§ Source material:

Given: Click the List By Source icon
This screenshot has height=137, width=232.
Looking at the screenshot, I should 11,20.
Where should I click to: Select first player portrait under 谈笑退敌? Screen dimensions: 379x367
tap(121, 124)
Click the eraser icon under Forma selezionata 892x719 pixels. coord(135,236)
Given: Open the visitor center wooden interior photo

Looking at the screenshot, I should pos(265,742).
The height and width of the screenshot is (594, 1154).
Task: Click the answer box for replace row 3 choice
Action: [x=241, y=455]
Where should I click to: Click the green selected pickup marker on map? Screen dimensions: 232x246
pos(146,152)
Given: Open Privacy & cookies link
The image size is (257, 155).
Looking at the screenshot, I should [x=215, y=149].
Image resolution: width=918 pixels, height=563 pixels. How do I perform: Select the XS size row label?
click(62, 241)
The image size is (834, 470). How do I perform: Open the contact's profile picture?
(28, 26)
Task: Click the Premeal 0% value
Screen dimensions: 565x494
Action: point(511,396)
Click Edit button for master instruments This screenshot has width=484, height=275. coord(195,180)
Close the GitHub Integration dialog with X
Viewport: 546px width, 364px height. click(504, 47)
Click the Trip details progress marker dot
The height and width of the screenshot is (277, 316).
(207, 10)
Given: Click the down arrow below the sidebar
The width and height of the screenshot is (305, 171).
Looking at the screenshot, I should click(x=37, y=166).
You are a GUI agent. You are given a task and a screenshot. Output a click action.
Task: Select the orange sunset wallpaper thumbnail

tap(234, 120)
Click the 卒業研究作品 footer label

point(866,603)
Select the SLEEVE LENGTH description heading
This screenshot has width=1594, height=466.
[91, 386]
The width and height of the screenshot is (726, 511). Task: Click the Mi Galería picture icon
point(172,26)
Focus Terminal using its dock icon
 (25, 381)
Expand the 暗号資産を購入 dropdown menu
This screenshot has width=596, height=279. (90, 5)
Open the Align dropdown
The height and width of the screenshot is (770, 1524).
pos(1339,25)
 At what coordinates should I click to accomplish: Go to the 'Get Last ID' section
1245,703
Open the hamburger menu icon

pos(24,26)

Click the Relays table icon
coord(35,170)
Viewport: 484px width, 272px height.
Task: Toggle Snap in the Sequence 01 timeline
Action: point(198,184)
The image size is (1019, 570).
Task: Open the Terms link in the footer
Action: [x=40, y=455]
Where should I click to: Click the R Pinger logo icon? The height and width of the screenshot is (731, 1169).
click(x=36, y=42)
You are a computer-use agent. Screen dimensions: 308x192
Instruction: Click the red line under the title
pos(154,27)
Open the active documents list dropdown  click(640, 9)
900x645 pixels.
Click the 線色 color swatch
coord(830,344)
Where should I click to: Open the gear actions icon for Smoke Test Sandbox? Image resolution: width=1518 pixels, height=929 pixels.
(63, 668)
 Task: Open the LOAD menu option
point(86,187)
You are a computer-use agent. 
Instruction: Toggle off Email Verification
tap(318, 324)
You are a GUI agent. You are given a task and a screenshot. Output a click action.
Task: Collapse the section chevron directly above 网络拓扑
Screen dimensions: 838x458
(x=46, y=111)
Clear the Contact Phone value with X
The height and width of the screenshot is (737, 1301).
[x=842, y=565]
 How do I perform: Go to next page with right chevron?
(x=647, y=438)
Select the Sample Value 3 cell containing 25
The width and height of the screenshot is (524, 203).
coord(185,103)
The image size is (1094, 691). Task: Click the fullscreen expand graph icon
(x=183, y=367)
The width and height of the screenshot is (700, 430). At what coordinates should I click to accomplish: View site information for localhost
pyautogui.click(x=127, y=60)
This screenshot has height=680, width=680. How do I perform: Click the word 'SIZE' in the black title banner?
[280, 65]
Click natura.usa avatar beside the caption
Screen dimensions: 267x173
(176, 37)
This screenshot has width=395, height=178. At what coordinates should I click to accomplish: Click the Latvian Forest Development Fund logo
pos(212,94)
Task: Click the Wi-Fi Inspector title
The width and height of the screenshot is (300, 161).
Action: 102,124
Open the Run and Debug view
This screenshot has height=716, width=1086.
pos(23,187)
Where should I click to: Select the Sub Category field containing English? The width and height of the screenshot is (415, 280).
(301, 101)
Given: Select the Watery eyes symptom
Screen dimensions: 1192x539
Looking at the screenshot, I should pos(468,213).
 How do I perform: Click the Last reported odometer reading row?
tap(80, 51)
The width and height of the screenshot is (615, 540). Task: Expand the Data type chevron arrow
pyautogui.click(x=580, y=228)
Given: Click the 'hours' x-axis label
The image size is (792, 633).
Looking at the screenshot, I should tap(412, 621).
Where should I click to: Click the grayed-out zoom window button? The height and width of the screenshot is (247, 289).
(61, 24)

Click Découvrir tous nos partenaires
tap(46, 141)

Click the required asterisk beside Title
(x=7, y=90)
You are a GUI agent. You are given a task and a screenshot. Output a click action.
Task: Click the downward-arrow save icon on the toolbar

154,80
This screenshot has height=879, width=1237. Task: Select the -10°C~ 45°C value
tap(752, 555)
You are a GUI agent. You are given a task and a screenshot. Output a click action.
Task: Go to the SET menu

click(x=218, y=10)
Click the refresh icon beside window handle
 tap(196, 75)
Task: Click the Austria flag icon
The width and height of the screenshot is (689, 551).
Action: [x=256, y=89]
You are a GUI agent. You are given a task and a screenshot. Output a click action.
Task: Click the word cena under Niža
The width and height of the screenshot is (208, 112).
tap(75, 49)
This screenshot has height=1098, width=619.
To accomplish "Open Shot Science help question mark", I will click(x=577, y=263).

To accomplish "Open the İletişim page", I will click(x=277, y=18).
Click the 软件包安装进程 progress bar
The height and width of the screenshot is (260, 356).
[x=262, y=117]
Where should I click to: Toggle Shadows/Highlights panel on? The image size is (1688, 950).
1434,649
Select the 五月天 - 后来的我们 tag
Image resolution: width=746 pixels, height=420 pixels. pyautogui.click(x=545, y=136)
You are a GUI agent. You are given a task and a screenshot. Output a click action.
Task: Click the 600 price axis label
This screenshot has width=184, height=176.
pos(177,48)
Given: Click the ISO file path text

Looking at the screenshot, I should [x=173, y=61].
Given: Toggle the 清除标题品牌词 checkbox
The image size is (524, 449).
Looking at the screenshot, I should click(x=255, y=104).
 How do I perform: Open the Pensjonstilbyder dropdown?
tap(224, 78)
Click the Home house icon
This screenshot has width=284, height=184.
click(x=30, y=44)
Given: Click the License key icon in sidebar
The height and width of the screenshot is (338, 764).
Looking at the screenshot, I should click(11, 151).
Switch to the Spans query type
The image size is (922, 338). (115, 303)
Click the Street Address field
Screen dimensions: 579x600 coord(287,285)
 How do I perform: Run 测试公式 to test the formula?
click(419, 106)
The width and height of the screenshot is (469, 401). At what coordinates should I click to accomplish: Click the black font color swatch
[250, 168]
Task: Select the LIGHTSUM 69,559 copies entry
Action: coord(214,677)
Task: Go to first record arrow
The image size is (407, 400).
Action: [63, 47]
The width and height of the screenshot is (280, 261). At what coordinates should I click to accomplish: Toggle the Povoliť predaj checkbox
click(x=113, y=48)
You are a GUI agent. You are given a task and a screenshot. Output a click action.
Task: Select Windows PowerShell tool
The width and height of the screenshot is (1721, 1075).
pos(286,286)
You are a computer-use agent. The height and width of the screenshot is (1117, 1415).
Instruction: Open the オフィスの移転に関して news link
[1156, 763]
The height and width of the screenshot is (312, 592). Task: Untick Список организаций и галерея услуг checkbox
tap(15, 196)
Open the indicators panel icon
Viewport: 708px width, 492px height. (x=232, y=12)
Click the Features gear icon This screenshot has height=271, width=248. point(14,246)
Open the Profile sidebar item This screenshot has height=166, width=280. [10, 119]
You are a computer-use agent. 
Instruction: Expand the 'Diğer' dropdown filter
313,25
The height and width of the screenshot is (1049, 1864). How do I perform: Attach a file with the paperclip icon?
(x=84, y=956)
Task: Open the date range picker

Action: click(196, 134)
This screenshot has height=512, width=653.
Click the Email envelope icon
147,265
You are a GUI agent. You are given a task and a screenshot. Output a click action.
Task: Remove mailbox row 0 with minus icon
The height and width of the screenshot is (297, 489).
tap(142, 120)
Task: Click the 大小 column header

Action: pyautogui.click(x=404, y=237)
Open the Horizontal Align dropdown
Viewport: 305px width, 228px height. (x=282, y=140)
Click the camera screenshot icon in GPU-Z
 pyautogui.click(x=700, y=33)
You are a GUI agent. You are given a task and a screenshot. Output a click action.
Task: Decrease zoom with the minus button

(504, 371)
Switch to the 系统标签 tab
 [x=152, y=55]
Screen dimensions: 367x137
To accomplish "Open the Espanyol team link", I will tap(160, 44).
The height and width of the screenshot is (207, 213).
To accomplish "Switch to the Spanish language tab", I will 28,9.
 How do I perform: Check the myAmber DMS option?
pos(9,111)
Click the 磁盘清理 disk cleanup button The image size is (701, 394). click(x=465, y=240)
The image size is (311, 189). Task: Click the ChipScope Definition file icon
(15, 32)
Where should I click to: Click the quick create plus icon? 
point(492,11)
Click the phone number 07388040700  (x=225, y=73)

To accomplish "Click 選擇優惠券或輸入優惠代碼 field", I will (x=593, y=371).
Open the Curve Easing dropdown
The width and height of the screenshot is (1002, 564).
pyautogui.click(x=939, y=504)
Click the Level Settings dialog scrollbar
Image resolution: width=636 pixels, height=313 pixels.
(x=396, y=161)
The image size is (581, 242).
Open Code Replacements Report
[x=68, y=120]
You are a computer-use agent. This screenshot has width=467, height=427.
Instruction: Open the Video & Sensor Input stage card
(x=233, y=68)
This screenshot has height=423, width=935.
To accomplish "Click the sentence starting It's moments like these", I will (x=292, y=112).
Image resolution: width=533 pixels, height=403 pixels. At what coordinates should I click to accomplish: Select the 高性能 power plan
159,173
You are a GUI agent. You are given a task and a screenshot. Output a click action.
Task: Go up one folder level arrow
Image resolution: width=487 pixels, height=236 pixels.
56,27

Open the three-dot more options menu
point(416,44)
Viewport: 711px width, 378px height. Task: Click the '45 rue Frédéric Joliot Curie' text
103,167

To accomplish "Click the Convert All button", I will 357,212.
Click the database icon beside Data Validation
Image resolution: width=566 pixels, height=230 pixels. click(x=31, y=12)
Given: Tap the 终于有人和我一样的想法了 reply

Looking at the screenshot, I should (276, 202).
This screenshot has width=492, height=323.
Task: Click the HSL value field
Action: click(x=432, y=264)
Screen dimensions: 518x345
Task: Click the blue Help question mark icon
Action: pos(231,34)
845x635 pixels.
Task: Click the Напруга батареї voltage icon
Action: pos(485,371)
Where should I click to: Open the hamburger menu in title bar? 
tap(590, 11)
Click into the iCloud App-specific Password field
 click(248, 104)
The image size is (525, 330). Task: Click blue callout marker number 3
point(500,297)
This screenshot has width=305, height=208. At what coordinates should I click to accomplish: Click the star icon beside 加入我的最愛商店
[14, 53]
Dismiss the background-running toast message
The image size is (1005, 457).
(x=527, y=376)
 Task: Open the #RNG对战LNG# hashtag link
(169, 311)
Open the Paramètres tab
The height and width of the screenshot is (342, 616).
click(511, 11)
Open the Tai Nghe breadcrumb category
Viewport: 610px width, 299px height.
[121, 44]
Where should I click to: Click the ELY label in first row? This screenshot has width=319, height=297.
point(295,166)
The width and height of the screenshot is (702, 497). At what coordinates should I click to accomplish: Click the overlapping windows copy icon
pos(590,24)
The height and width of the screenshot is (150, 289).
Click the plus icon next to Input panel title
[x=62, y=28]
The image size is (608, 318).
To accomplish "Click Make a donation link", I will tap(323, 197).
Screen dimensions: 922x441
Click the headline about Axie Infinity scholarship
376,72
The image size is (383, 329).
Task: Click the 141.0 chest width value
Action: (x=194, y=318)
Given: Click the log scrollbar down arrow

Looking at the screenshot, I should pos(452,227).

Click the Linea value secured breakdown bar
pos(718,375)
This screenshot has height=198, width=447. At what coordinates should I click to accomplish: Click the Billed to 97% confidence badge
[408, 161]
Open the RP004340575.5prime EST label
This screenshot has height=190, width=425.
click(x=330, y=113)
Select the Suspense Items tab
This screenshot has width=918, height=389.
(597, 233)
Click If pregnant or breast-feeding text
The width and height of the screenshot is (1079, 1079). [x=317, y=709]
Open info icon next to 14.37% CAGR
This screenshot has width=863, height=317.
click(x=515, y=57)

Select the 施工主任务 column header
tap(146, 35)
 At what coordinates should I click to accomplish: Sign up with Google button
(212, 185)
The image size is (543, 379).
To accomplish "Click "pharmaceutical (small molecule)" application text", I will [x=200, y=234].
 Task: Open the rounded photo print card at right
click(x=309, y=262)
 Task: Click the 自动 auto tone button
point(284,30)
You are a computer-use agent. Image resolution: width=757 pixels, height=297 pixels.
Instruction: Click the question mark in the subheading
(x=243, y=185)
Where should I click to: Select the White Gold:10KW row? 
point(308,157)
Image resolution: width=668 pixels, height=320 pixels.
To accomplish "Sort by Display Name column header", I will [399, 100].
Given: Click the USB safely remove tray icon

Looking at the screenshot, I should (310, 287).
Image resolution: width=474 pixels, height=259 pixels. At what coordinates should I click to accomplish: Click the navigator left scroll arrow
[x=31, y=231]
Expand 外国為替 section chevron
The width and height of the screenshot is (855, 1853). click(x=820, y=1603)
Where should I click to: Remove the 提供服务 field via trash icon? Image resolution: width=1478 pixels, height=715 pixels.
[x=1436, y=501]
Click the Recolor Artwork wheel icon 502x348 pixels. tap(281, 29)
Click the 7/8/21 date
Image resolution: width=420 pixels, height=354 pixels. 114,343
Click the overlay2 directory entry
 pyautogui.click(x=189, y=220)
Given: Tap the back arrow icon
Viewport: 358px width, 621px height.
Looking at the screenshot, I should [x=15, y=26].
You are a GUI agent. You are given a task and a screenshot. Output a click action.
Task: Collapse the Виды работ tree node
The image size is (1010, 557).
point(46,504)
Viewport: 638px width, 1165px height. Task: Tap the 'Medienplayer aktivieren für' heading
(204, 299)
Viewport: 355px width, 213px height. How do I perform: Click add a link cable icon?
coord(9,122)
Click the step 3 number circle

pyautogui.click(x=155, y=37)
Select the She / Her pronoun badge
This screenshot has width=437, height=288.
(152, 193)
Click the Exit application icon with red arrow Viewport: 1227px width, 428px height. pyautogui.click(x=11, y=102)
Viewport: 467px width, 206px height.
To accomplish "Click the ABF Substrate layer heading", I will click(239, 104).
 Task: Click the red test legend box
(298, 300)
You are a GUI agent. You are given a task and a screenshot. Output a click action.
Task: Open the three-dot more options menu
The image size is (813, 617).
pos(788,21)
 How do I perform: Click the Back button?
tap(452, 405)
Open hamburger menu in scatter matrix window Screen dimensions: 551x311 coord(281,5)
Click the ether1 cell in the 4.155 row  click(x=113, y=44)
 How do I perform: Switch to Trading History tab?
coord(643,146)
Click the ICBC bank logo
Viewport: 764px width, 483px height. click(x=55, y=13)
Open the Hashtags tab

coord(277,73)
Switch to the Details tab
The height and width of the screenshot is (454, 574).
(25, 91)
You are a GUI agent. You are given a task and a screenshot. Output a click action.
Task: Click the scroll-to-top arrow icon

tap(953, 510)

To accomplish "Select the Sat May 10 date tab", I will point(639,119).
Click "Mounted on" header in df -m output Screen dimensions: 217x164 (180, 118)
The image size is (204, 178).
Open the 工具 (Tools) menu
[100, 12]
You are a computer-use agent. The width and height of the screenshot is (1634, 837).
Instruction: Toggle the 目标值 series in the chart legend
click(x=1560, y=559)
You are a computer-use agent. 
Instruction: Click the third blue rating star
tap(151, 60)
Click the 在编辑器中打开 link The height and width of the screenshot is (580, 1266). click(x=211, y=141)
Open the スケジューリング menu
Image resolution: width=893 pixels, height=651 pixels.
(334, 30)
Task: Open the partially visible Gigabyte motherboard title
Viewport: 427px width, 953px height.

§ Task objective: Your answer should be all lines from the data that contain "cell".

§ Output of the exercise:
Select the Sample Value 3 cell containing 25
Click the ether1 cell in the 4.155 row  click(x=113, y=44)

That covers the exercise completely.